4 different treatments are applied to samples before stimulation, these are inhibition treatments and one of them is vehicle control (DMSO). After that, the samples are stimulated and their levels are measured in different time points.

This sub-challenge has also another part where in silico data is provided and only one network inference using the data is asked. The characteristics of this data is different. The training dataset has time points for 20 phosphoproteins under various stimuli and inhibition of nodes (See Sub-challenge 1: Network Inference for more).

Second, predictions on phosphoprotein trajectories should be made. Also, it's asked to propose a model that can cover beyond of this data (breast cancer proteomics and in silico datasets) (See Sub-challenge 2: Time-course Prediction for more).
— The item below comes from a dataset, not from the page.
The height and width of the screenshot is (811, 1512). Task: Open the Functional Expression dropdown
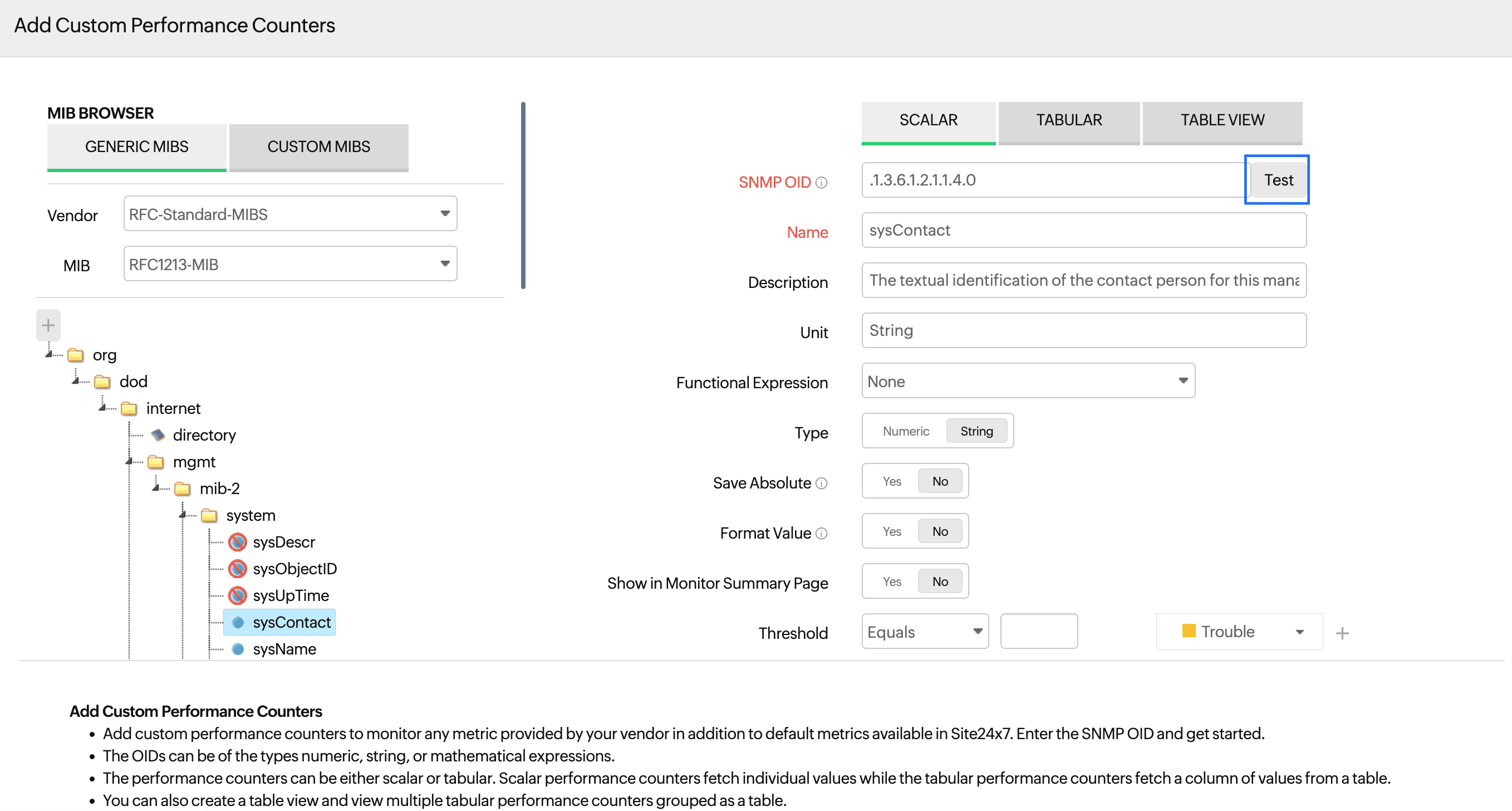point(1027,381)
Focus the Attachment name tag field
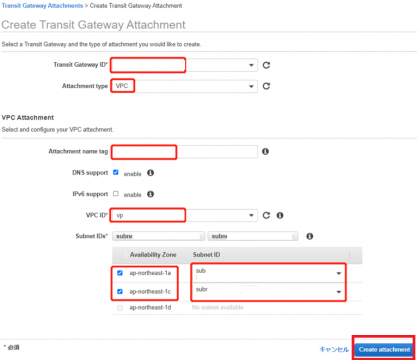The height and width of the screenshot is (360, 417). [185, 152]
Third, visualization of the data should be made to be interpreted in meaningful ways. This is only for breast cancer proteomics dataset (See Sub-challenge 3: Visualization for more).

Wednesday, June 26, 2013

HPN-DREAM Breast Cancer Network Inference Challenge

Understanding signaling networks might bring more insights on cancer treatment because cells respond to their environment by activating these networks and phosphorylation reactions play important roles in these networks.
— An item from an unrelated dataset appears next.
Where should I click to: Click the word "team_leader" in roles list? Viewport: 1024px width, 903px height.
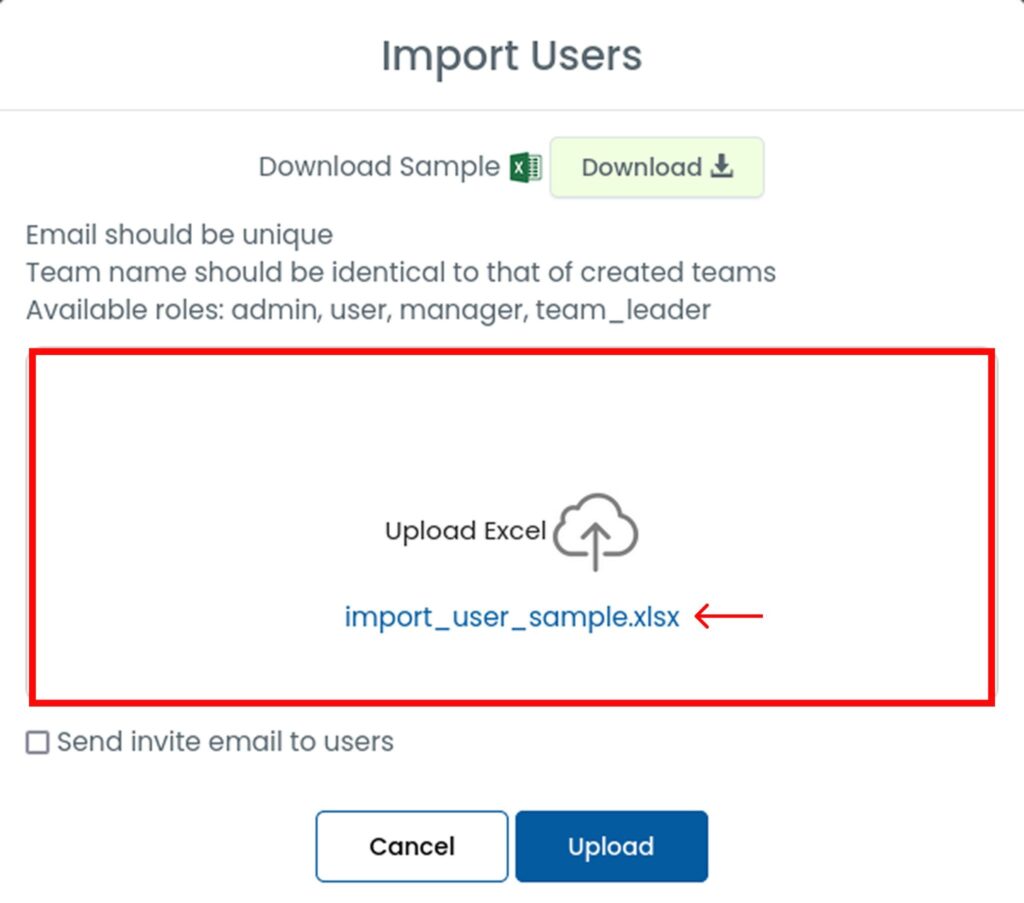click(622, 310)
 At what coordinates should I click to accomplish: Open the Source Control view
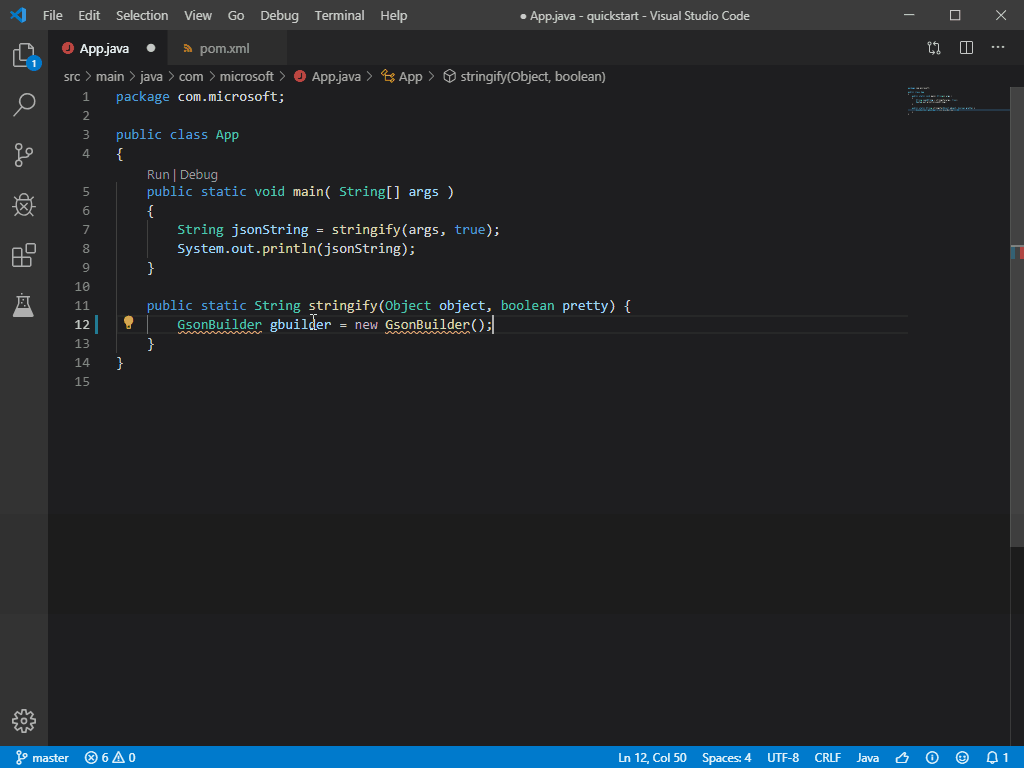(x=24, y=155)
The goal of this challenge is to advance our ability and knowledge on signaling networks inference and protein phosphorylation dynamics prediction. Also, we are asked to develop a visualization method for the data.

The dataset provided is extensive and a result of RPPA (reverse-phase protein array) experiments. It has four (breast cancer) cell lines, each has proteomics data obtained under 3 different inhibitors and one control (DMSO) and 8 different stimuli over 7 time points. And each contains levels of about 45 phosphoproteins. There is also additional dataset with all proteins measured (phosphorylated forms and total proteins) later time points. Moreover, there is an in silico data with similar characteristics (See Data Description on Synapse).
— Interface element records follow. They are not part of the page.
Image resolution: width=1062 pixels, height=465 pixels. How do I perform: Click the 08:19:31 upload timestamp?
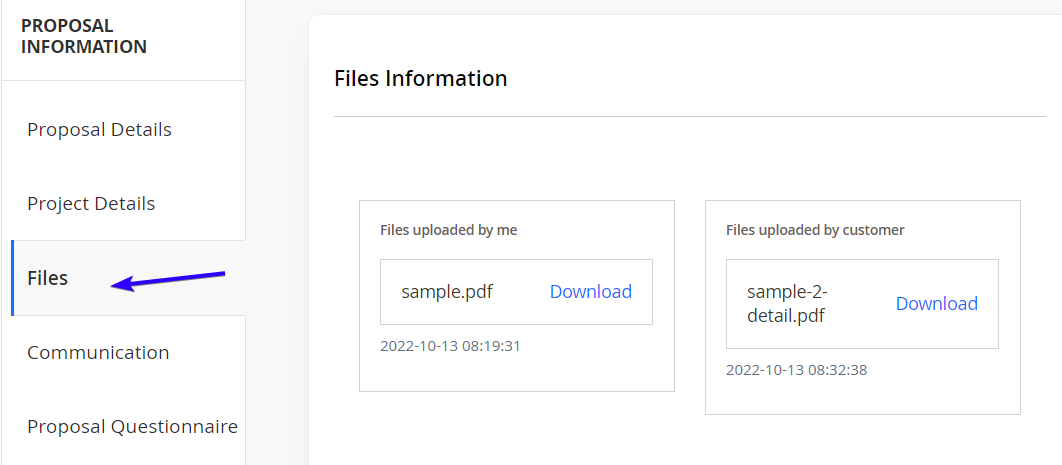pyautogui.click(x=450, y=347)
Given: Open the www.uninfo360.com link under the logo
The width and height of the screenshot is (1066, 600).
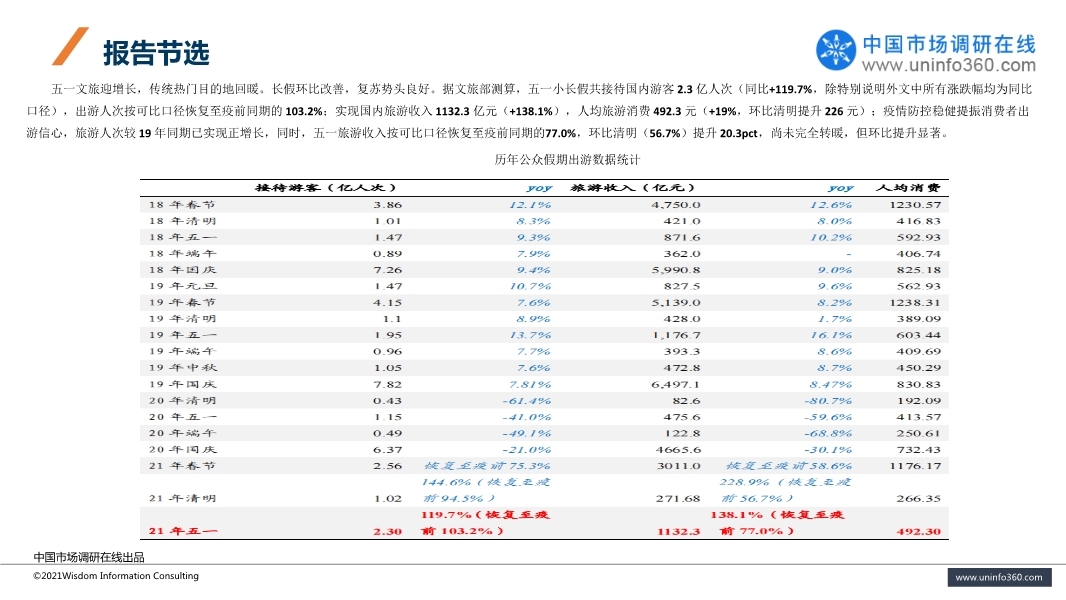Looking at the screenshot, I should point(948,66).
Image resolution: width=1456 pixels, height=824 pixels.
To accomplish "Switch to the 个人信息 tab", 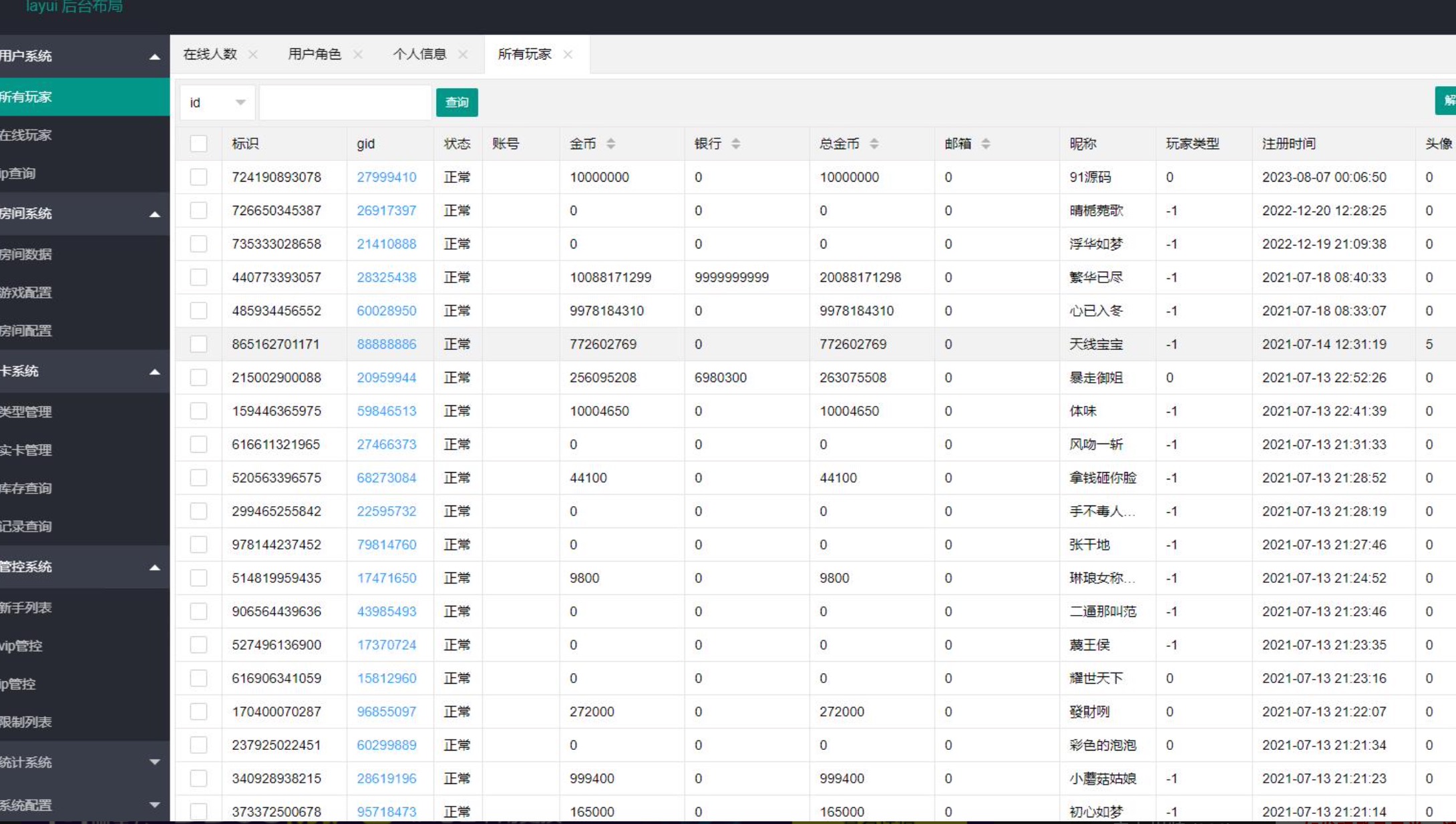I will click(x=419, y=55).
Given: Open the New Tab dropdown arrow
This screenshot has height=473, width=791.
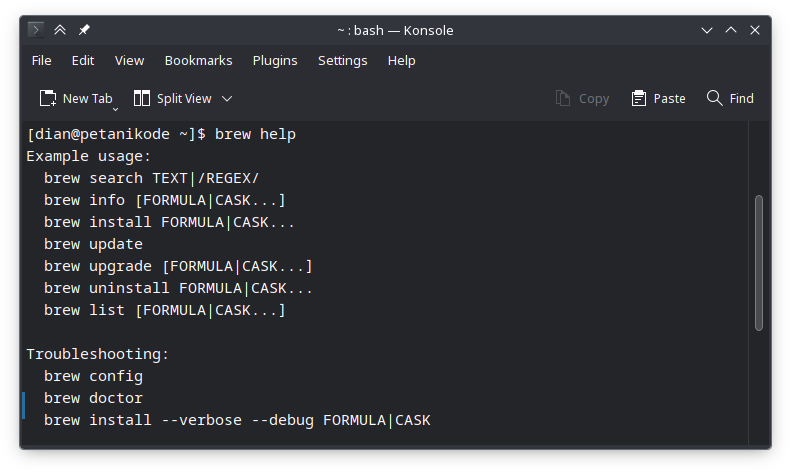Looking at the screenshot, I should click(x=116, y=106).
RPPA is a method to quantitate protein levels in lysates from cells or tissues. A video about this technique can be watched on this link.

Using this data, we are asked to complete three sub-challenges.

(1) Network Inference: Modeling causal signaling networks from training data
(2) Time-course Prediction: Prediction of trajectories of protein levels following inhibitor perturbation(s) not seen in the training data
(3) Visualization: Designing a visualization strategy for high-dimensional molecular time-course data sets such as the ones used in this challenge

More information can be found their official website.

And more about the sub-challenges and how we approach to solve them are coming soon.

Dream Challenge

This year, 8th Dream Challenge takes place and I will be working on this project as my internship job in BiGCaT, Bioinformatics, UM. The challenge brings scientists to catalyze the interaction between experiment and theory in the area of cellular network inference and quantitative model building in systems biology (as said on their webpage).

In this competition, I will work on a specific challenge about network modeling, dynamic response predictions and data visualization. The name of this specific challenge is "HPN-DREAM breast cancer network inference challenge" and the information can be found on this Synapse page.

In this blog, I will write the progression of the project, try to explain the steps and the tools and methods I use and explain more about the challenge.